Question

question_answer
What is the sum of the digits of the least number which when divided by 52, leaves 33 as remainder, when divided by 78 leaves 59 and when divided by 117, leaves 98 as remainder?
A)
17
B)
18
C)
19
D)
21

Answer

**step1** Understanding the problem

We need to find the smallest whole number that meets three specific conditions regarding division and remainders.
The conditions are:
1. When the number is divided by 52, the remainder is 33.
2. When the number is divided by 78, the remainder is 59.
3. When the number is divided by 117, the remainder is 98.
After finding this special number, we must calculate the sum of its individual digits.
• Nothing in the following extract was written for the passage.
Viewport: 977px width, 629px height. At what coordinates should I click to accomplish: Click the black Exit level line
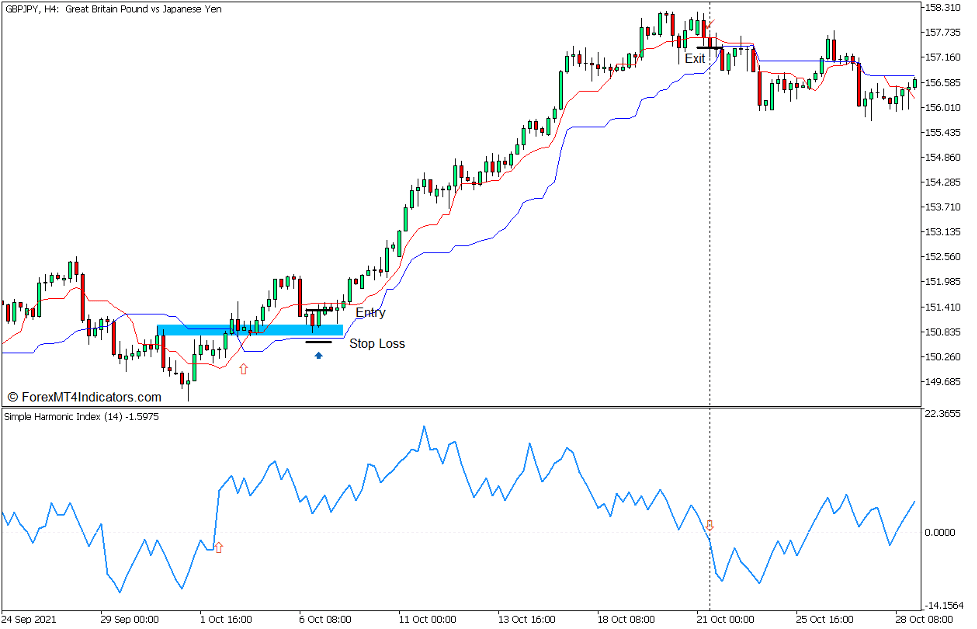[709, 47]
**step2** Analyzing the relationship between divisors and remainders

Let's call the unknown number 'N'. We look for a pattern in the relationship between each divisor and its corresponding remainder.
- For the first condition: Divisor is 52, remainder is 33. The difference between the divisor and the remainder is $$52 - 33 = 19$$. This means if we add 19 to N, the result (N + 19) would be perfectly divisible by 52.
- For the second condition: Divisor is 78, remainder is 59. The difference between the divisor and the remainder is $$78 - 59 = 19$$. This means if we add 19 to N, the result (N + 19) would be perfectly divisible by 78.
- For the third condition: Divisor is 117, remainder is 98. The difference between the divisor and the remainder is $$117 - 98 = 19$$. This means if we add 19 to N, the result (N + 19) would be perfectly divisible by 117.
Since adding 19 to N makes it perfectly divisible by 52, 78, and 117, it means that (N + 19) is a common multiple of 52, 78, and 117. To find the *least* such number N, (N + 19) must be the Least Common Multiple (LCM) of 52, 78, and 117.
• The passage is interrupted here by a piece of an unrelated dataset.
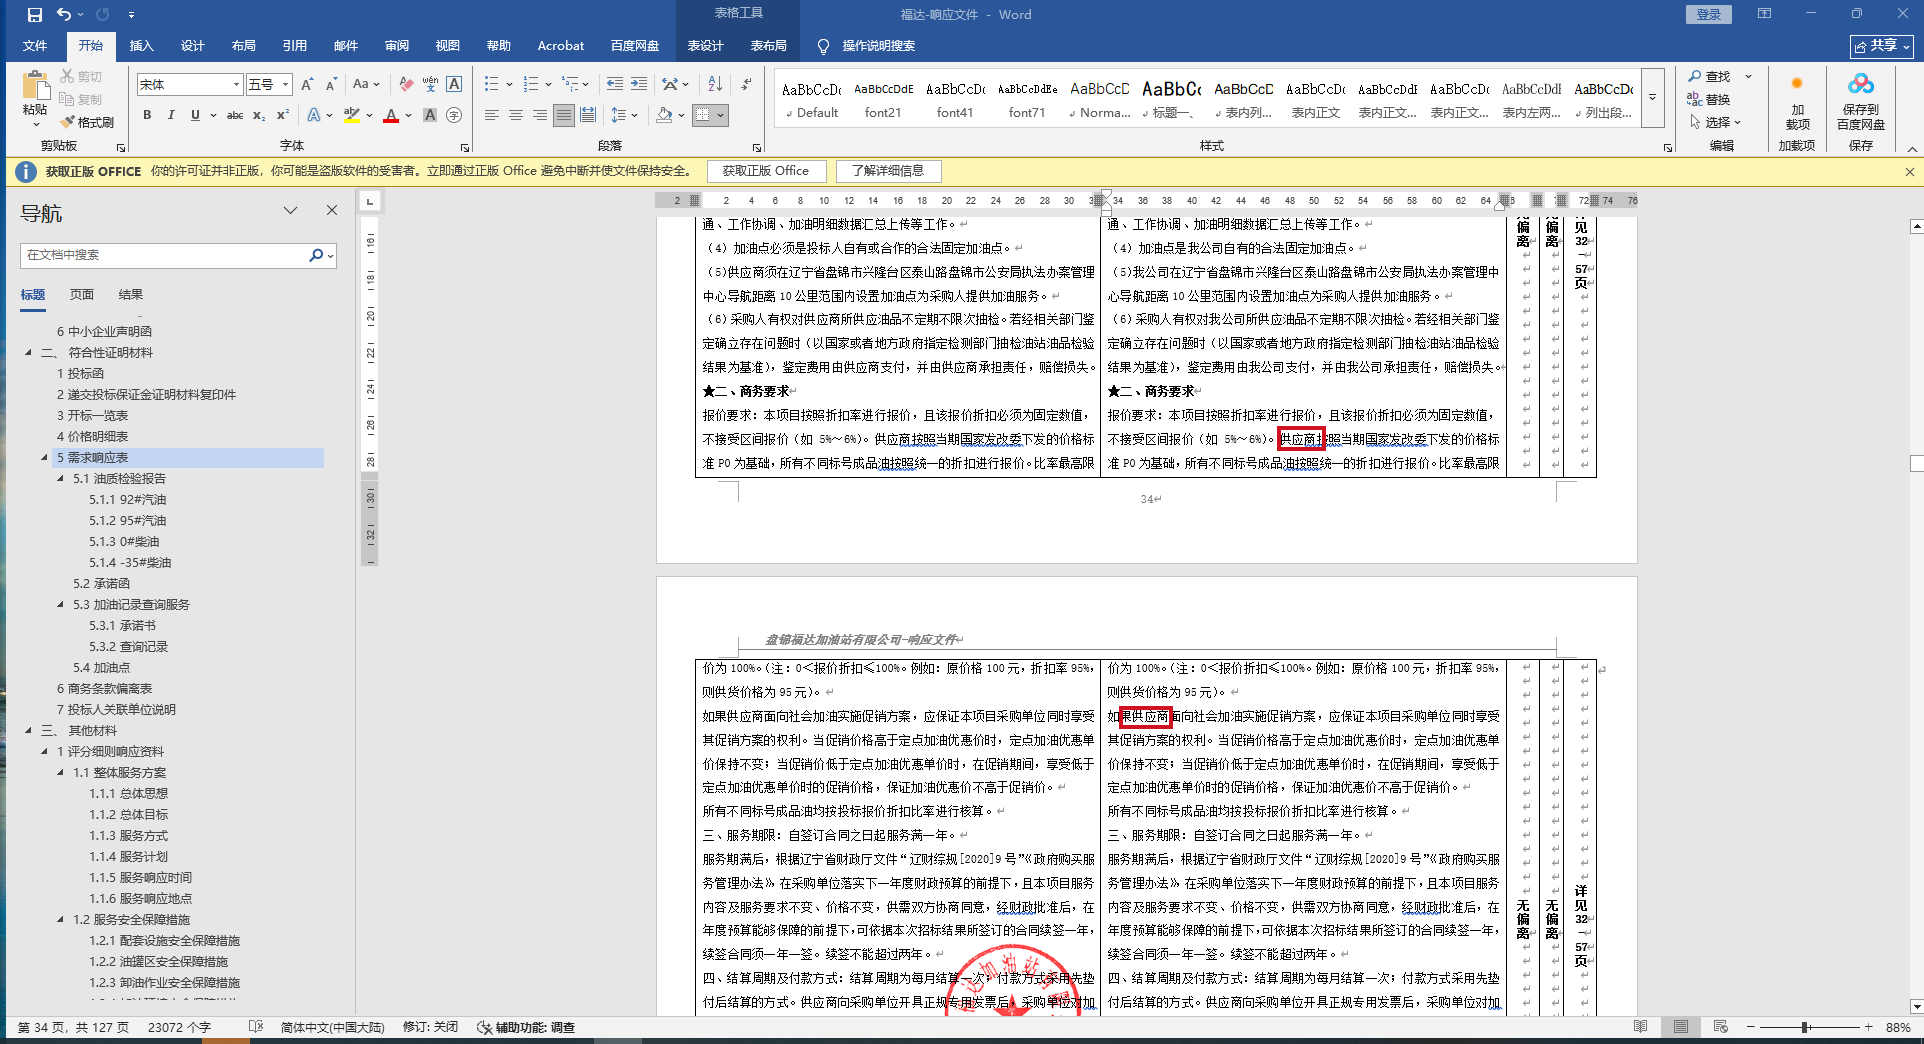Click Save to Baidu Netdisk icon
Viewport: 1924px width, 1044px height.
tap(1860, 102)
Question1.step3 (Finding the Least Common Multiple (LCM))

To find the LCM of 52, 78, and 117, we first find the prime factors of each number:
- For 52: We can divide 52 by 2, which gives 26. Then divide 26 by 2, which gives 13. 13 is a prime number.
So, $$52 = 2 \times 2 \times 13 = 2^2 \times 13^1$$
- For 78: We can divide 78 by 2, which gives 39. Then divide 39 by 3, which gives 13. 13 is a prime number.
So, $$78 = 2 \times 3 \times 13 = 2^1 \times 3^1 \times 13^1$$
- For 117: We can divide 117 by 3, which gives 39. Then divide 39 by 3, which gives 13. 13 is a prime number.
So, $$117 = 3 \times 3 \times 13 = 3^2 \times 13^1$$
To find the LCM, we take the highest power of all the prime factors that appear in any of the numbers:
- The highest power of 2 is $$2^2$$ (from 52).
- The highest power of 3 is $$3^2$$ (from 117).
- The highest power of 13 is $$13^1$$ (from 52, 78, and 117).
Now, we multiply these highest powers together to get the LCM:
$$LCM(52, 78, 117) = 2^2 \times 3^2 \times 13^1$$
$$LCM = 4 \times 9 \times 13$$
$$LCM = 36 \times 13$$
To calculate $$36 \times 13$$:
We can think of $$36 \times 13$$ as $$36 \times (10 + 3) = (36 \times 10) + (36 \times 3)$$
$$36 \times 10 = 360$$
$$36 \times 3 = 108$$
$$360 + 108 = 468$$
So, the Least Common Multiple of 52, 78, and 117 is 468.

**step4** Calculating the least number

From Step 2, we found that (N + 19) is equal to the LCM.
So, $$N + 19 = 468$$
To find N, we subtract 19 from 468:
$$N = 468 - 19$$
$$N = 449$$
Thus, the least number that satisfies all the given conditions is 449.

**step5** Finding the sum of the digits

The least number we found is 449.
We need to find the sum of its digits.
The digits of 449 are 4, 4, and 9.
Sum of digits = $$4 + 4 + 9 = 17$$
The sum of the digits of the least number is 17.